Chorosynthesis Singers: Empowering Silenced Voices

Empowering Silenced Voices
Chorosynthesis Singers
Wendy Moy and Jeremiah Selvey, Co-Artistic Directors

Chorosynthesis Singers presents Empowering Silenced Voices, a concert of new choral works on the theme of social justice. Believing that music has the ability to bring together communities, this concert will highlight voices that have been silenced throughout history by exploring topics such as child abuse, terrorism, war, non-heteronormative love, natural disaster, women’s rights, and civil disobedience.

The concert will present innovative choral works, featuring regional, U.S., and world premieres. One of the world premieres will be Eric Pazdziora‘s Canticles For the Holy Innocents, a three-movement work for mixed voices dedicated to the memory of Lydia Schatz—and by extension, to the thousands of children who die each year as a result of violence and abuse. These liturgical texts, taken from early Latin hymns and prayers, commemorate the martyrdom of these children. The concert will also feature Steven Serpa’s three-movement work, Like a Darling, based on the poetic triptych by Naomi Shihab Nye, a Palestinian-American poet.
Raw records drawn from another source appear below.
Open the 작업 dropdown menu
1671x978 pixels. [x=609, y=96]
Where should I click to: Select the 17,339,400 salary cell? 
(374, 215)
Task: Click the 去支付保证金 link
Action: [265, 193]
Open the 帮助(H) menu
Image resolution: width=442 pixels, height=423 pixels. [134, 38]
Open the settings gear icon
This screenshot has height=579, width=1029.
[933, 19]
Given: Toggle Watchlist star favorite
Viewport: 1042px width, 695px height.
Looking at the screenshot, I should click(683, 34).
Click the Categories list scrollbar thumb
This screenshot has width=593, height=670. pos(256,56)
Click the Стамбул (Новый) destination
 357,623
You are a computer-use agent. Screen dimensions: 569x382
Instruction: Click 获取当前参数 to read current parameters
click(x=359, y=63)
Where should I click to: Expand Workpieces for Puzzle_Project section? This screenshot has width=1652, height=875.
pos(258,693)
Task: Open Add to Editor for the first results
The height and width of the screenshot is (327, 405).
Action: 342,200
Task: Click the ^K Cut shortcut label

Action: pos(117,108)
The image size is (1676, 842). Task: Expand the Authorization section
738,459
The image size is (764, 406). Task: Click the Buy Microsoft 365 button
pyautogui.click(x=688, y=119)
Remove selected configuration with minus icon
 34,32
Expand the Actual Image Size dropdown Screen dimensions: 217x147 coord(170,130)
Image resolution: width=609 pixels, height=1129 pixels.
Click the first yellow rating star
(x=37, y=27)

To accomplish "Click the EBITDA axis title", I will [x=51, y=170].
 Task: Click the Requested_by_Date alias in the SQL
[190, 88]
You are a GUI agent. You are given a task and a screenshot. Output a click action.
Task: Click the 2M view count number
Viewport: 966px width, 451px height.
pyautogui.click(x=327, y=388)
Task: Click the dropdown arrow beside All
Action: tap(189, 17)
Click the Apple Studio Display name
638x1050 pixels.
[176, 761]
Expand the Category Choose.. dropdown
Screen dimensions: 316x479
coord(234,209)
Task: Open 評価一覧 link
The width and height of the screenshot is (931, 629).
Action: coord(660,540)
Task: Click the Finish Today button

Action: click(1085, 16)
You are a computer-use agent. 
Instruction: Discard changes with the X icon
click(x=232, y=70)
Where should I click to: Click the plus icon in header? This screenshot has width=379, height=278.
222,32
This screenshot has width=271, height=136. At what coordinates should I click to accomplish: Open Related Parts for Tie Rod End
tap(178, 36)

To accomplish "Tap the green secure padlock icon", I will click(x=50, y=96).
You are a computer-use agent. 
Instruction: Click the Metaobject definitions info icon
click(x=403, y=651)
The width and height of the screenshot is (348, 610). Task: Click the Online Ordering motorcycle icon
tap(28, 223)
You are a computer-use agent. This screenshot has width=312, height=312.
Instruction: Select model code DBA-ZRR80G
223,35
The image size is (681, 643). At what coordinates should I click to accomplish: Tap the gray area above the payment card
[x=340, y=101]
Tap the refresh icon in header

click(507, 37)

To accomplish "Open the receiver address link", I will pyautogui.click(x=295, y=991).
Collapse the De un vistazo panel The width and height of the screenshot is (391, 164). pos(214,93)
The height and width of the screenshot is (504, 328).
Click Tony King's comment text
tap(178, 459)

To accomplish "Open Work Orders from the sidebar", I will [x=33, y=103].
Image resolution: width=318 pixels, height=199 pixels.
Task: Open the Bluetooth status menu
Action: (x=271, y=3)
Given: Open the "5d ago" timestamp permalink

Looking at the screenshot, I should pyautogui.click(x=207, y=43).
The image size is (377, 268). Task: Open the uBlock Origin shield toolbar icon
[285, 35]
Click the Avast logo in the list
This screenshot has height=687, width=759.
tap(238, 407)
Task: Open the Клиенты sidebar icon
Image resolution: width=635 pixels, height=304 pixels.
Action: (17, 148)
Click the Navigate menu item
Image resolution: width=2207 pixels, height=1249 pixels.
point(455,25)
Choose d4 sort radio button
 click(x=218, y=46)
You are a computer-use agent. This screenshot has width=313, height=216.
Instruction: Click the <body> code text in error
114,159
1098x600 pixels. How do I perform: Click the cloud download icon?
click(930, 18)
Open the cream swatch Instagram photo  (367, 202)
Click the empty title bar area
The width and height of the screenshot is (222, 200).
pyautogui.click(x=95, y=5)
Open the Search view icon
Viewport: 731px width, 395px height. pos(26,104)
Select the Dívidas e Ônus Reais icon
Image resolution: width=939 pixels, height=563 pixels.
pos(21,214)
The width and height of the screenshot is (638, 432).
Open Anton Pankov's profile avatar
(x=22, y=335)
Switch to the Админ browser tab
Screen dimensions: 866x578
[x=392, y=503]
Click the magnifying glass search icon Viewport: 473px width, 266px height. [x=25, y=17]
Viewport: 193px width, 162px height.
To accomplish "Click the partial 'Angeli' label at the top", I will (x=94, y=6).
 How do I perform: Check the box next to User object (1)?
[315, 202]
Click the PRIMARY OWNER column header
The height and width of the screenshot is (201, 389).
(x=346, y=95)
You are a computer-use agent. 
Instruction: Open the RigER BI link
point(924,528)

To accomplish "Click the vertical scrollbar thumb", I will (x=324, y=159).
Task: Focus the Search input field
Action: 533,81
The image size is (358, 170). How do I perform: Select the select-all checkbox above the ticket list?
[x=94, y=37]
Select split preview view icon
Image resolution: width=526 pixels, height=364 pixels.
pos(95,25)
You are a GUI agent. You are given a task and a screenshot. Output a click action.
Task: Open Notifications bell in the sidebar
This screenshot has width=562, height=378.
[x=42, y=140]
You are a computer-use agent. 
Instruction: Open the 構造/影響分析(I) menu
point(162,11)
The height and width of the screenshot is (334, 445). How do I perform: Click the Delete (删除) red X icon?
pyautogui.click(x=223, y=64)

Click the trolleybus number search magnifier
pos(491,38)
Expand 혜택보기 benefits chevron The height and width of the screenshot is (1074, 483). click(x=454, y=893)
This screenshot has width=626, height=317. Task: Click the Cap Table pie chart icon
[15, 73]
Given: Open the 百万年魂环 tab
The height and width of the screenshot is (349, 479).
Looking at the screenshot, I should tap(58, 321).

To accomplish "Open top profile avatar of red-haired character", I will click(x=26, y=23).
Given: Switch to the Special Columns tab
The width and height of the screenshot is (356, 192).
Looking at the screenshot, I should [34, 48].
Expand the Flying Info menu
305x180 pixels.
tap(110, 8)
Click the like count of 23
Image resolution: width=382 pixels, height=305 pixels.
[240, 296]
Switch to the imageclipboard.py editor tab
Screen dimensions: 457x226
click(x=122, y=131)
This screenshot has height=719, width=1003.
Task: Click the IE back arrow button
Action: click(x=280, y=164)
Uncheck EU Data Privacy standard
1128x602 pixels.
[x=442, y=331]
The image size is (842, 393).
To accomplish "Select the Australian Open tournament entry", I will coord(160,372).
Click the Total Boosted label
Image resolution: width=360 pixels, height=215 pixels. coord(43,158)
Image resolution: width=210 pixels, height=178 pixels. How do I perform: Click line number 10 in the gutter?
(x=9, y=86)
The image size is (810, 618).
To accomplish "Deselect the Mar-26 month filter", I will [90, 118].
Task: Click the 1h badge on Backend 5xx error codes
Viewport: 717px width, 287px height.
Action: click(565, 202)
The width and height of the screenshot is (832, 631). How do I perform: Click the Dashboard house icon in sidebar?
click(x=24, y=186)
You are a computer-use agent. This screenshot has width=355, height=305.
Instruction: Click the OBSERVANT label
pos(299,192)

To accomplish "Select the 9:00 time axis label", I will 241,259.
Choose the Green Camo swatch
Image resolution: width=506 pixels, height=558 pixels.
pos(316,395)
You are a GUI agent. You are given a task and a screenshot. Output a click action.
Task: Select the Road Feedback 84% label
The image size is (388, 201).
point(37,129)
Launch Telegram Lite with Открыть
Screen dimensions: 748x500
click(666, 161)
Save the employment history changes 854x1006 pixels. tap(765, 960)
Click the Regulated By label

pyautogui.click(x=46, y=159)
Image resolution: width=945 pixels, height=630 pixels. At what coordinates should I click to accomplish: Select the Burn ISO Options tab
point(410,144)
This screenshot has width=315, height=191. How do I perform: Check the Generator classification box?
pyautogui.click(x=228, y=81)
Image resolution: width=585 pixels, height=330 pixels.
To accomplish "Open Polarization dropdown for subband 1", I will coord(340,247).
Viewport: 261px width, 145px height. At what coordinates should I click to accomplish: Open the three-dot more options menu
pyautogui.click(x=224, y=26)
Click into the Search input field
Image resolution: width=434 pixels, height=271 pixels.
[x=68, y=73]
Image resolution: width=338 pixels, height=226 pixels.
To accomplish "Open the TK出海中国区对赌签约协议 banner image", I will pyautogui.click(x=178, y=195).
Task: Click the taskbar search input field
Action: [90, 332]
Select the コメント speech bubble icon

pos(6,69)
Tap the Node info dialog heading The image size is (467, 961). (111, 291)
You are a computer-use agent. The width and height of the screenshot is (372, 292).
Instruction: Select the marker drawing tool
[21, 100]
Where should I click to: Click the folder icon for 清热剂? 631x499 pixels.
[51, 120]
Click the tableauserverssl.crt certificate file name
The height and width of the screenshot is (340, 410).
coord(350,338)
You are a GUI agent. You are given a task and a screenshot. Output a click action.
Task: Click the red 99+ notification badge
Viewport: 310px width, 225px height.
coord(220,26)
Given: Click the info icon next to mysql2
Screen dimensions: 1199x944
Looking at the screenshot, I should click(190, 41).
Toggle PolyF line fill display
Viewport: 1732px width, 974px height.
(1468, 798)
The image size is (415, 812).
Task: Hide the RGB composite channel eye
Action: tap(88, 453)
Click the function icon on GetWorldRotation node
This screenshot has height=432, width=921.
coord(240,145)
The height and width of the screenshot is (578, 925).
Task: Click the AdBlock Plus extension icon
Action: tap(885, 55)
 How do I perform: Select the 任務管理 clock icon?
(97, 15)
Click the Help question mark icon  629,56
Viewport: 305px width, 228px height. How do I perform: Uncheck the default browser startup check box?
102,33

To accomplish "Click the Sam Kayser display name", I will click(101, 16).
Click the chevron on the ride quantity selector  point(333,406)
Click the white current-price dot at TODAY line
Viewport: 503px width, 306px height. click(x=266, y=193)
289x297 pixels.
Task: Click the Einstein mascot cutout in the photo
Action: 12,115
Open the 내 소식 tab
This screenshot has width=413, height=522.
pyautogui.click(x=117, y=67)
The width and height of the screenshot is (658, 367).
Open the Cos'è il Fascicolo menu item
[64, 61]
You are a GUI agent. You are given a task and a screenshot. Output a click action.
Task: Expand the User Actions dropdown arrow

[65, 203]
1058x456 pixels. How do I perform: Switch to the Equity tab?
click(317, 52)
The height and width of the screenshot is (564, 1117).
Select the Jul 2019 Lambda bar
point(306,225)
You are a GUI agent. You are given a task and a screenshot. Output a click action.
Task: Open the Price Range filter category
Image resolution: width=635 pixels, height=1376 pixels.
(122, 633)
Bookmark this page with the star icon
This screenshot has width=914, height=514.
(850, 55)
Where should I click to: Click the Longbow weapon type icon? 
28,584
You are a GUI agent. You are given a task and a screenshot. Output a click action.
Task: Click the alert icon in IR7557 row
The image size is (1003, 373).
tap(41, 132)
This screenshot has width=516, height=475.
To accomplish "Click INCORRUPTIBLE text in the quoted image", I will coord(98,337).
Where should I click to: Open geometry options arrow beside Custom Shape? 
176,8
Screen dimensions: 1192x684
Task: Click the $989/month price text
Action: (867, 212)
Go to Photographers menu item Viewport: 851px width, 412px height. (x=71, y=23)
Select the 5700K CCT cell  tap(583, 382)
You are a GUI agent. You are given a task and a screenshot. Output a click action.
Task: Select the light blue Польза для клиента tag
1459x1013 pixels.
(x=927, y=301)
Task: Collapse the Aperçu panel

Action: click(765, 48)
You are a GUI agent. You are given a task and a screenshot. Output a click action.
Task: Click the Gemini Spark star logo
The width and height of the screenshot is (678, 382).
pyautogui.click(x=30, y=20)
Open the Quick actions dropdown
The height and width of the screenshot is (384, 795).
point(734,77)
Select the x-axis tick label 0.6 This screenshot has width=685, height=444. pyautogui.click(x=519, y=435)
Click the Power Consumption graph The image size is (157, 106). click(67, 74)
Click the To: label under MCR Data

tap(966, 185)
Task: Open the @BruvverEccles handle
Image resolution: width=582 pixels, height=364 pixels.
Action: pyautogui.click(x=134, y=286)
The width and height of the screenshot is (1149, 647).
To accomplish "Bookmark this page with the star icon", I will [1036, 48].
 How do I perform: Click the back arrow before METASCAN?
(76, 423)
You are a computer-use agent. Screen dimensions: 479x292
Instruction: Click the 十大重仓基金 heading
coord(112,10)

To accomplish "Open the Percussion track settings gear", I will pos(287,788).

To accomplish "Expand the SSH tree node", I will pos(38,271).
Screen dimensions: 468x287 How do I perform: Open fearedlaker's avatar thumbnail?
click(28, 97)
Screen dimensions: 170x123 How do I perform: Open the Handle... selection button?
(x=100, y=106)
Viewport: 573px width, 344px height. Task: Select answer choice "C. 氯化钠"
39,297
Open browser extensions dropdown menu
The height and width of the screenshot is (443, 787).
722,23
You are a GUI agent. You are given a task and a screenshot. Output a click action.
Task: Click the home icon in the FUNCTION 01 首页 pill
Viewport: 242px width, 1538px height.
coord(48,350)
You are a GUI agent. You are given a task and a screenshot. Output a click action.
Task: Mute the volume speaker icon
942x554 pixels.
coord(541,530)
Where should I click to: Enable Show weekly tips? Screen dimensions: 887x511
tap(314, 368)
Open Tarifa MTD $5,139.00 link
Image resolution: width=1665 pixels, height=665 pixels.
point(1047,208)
The text of the second movement of this work was written by Nye as a response to a bombing in Lebanon in the 1990s; Serpa was deeply moved by this text, and composed the music as his own personal response to the Boston Marathon Bombing in 2013. It is against the backdrop of the recent terrorist activity in Beirut and Paris that the remainder of the triptych was composed for Chorosynthesis Singers.

Other works on the program include Keane Southard’s Do You Hear How Many You Are? (2010), Andrew Rodriguez’ In Midnight Sleep (2014), Karen Thomas’ Over the City (1995), Kala Pierson’s Blue Phoenix (2009), José Luis Gómez Aleixandre’s Lux Aeterna (2011), Lansing McLoskey’s Zealot Canticle (2011), Thomas Schuttenhelm’s A Clear Midnight (2015), Rebekah Driscoll’s Out of Her Place (2010), and Alexander Campkin’s Unleash the Beauty (2014).